Jedes Wochenende ist Michael Neiße im Einsatz, hat schon so viele Menschen – Erwachsene und Kinder – aus dem Wasser gerettet, dass er vor Jahren aufgehört hat zu zählen. „Natürlich kann man Schwimmflügel und auch andere Hilfsprodukte nutzen, um mit seinem Kind im Wasser zu planschen. Aber man darf es auch dann nicht aus den Augen lassen, sollte stets daneben stehen und muss jederzeit griffbereit sein.“

Bei der DLRG bringt man Kindern das Schwimmen in der Regel ohne Hilfsmittel bei. „Hierfür ist es sinnvoll, wenn schon Babys viel im Wasser waren und keine Angst vor Wasserspritzern im Gesicht haben. Das nämlich ist ein Hinderungsgrund, wenn ein größeres Kind schwimmen lernen möchte, aber damit nicht vertraut ist. Hinzu kommt, dass Kinder zu wenig Körperspannung aufbauen, wenn sie Schwimmhilfen tragen. Auch das trägt zum guten Schwimmenlernen nicht gerade bei. Vielmehr müssen die Kinder lernen, dass sie sich bewegen müssen, um nicht unterzugehen“, fasst Verbandssprecher Michael Neiße zusammen.

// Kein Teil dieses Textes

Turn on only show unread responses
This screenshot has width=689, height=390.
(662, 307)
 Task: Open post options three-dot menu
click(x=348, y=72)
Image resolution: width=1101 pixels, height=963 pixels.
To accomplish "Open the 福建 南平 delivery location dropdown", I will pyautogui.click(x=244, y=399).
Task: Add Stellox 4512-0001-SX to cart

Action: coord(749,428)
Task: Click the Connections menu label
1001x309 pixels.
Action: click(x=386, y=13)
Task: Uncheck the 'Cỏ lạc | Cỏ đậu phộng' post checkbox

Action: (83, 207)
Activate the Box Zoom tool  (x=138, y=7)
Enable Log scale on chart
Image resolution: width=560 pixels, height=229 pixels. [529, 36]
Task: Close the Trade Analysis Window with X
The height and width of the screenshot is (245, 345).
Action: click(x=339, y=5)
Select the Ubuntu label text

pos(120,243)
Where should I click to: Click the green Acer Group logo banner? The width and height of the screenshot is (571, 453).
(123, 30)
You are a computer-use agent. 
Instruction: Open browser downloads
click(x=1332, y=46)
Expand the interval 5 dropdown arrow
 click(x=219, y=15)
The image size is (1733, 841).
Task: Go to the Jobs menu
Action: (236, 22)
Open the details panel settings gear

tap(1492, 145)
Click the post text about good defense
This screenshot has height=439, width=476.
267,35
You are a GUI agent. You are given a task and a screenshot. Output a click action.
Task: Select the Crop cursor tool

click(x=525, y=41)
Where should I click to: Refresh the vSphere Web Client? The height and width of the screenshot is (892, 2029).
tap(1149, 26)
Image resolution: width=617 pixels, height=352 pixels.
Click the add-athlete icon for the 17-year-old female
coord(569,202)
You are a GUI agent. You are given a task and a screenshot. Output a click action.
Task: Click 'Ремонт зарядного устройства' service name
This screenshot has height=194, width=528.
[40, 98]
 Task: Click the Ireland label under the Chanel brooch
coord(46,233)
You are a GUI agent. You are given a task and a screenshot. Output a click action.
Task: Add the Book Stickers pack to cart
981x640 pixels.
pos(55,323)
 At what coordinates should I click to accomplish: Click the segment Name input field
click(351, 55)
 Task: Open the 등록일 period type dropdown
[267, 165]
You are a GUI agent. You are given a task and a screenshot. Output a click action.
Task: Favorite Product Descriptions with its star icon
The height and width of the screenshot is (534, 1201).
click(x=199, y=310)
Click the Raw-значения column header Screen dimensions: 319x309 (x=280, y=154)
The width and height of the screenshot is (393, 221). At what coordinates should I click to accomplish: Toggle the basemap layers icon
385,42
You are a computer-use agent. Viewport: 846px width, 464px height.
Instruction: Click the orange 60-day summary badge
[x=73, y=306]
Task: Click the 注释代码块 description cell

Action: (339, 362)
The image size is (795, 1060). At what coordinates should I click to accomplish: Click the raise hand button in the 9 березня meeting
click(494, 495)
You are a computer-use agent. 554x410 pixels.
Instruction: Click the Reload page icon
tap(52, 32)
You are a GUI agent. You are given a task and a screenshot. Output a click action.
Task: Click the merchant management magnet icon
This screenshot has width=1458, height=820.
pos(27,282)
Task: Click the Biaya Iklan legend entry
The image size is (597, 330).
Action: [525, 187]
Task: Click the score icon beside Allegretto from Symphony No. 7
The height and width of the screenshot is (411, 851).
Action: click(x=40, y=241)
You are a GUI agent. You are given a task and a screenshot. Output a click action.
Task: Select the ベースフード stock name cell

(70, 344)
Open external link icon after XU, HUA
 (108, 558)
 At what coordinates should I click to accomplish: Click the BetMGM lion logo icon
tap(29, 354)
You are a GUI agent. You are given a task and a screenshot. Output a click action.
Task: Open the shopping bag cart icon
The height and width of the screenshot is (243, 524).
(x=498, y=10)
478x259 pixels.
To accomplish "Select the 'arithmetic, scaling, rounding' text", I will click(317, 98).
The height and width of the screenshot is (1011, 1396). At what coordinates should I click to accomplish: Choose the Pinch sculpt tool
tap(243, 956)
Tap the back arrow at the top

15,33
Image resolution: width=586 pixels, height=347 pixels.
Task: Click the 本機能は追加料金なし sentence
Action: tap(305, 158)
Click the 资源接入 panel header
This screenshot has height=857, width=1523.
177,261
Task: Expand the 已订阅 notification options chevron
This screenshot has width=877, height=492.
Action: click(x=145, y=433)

Schwimmreifen lehnen die Fachleute im Übrigen ab. Beide Experten sagen, dass ein Schwimmreifen zum Spielen in Ordnung ist, letztlich aber keine Sicherheit bietet, weil die Kinder hindurchrutschen oder leicht vornüberkippen können. Das ist insbesondere dann gefährlich, wenn man als Elternteil nicht unmittelbar daneben steht, um das Kind schnell wieder aus dem Wasser ziehen zu können.

Deshalb rät DLRG-Sprecher Michael Neiße auch, dass Eltern eben nicht auf einer Liege am Beckenrand lesen und ab und zu einen Blick aufs Kind werfen oder sich nebenbei mit jemandem unterhalten sollten. Ein Kind am oder im Wasser brauche die ungeteilte Aufmerksamkeit und die Nähe seiner Eltern.

Insofern gilt: Keine Schwimm(lern)hilfe bietet absolute Sicherheit vor dem Ertrinken. „Als Sicherungsmaßnahme sind Schwimmflügel und andere Produkte durchaus geeignet, doch sie ersetzen nicht das Aufpassen eines Erwachsenen“, sagt der Rettungsschwimmer.